3. Sales Rep then asks who in your team will work on BLE. Takes their email addresses, phone numbers.
4. Sales Rep enables doc access. The team member gets an email and then can access datasheet for exactly that one single part. Plus that datasheet is watermarked that it's to be read by only that specific team member.
And no, this isn't 1995. Plus, if you want to change parts or explore a different part, you can't. Before Cypress bought BRCM's IoT business, if you had a problem with anything, the standard answer was - use WICED. BRCM's docs sucked so bad that they even hid information about UART and I2C. Think about it for a moment. Imagine buying a chip and you don't get programming information about UART and I2C. Instead you have to believe that WICED magically solves every problem.
Cypress buying and opening up BRCM's documentation is the best thing that's happened to documenting those parts and supporting customers who are small, medium volume.
The experience was the same if you were a big customer (we sold 8M+ units). I mean, the process you describe sucks just as much if you're an engineer at a big customer. Tons of effort to get even the slightest piece of documentation.

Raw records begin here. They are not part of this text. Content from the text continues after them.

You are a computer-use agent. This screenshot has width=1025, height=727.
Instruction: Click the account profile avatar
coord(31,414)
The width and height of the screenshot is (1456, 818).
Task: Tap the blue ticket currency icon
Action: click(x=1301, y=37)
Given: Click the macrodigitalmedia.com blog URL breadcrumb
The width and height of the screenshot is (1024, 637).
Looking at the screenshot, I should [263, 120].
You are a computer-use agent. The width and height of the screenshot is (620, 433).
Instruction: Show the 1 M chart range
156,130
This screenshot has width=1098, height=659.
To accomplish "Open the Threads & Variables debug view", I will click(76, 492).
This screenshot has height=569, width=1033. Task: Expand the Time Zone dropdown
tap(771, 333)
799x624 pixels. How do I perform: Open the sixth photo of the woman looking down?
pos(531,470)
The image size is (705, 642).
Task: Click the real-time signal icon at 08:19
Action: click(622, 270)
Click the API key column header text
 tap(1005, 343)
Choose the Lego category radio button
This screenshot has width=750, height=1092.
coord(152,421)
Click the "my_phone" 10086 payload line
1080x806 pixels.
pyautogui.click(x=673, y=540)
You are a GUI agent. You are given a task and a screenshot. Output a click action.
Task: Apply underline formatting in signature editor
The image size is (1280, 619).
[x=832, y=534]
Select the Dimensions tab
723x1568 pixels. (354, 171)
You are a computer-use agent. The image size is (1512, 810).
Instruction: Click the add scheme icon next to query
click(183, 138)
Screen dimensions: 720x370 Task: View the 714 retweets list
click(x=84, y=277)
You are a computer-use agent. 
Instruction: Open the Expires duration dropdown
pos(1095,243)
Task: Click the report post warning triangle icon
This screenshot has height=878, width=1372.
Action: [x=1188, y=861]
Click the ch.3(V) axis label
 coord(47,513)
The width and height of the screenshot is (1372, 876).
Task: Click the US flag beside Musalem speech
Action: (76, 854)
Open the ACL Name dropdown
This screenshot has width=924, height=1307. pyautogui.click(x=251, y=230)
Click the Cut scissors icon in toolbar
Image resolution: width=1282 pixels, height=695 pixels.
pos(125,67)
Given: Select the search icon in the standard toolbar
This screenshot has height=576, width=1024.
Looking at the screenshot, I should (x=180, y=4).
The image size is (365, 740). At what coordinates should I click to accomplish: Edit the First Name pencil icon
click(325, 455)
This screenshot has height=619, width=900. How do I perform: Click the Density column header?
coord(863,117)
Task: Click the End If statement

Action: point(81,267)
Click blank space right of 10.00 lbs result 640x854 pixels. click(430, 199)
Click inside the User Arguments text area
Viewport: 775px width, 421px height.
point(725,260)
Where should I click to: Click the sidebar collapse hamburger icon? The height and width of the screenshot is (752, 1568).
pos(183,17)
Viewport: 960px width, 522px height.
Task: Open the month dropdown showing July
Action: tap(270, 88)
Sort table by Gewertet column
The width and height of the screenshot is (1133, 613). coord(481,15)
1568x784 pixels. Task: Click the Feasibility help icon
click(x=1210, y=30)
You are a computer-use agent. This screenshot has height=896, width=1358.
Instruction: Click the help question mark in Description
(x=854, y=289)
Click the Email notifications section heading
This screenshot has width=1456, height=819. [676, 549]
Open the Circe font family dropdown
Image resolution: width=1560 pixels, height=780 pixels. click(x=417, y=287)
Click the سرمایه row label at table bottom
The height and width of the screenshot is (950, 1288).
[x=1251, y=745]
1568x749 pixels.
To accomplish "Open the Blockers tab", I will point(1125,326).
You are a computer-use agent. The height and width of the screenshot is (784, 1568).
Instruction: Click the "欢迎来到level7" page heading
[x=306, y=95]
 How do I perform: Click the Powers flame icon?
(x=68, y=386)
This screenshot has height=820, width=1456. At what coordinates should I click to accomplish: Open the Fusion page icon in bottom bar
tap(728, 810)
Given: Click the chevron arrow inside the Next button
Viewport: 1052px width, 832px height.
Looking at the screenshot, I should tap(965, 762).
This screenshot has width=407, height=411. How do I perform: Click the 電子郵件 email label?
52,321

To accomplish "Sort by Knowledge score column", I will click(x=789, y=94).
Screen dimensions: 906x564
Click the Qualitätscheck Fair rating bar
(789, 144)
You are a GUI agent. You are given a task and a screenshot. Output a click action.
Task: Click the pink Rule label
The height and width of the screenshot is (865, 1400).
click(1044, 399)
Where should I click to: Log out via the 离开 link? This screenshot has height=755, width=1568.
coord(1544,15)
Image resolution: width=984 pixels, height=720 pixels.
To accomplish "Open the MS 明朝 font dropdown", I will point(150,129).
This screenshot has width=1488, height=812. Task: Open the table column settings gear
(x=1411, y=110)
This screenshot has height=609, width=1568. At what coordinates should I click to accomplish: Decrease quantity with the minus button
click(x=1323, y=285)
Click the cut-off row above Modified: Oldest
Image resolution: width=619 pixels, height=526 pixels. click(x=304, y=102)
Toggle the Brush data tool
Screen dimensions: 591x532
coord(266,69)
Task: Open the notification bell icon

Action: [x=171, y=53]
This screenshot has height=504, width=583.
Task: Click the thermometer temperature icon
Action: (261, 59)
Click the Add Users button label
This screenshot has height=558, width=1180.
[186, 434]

Presumably the experience at management level (i.e. the price - you get what you pay for) made up for it, or they wouldn't sell anything. (Admittedly, if the drivers just work then documentation is less important, too. Compare to other fields like the state of Linux GPU drivers. I wouldn't say Broadcom drivers are without problems, though :-)
This is like the tenth time I've heard this since I started paying attention. So my question is how are they selling anything? What's so special about their chips that you can't get the same or better at a handful of other places. Like why did RPi go with BCM at all and nor say STM or someone else.
RPi went with BCM because it was founded by ex-Broadcom employees. There is no other good reason to use a Broadcom chip, especially in an "open" platform, because BCM chips by definition are not "open".
The BCM283x series has a good mix of features, but it is far from being the only solution for set-top boxes.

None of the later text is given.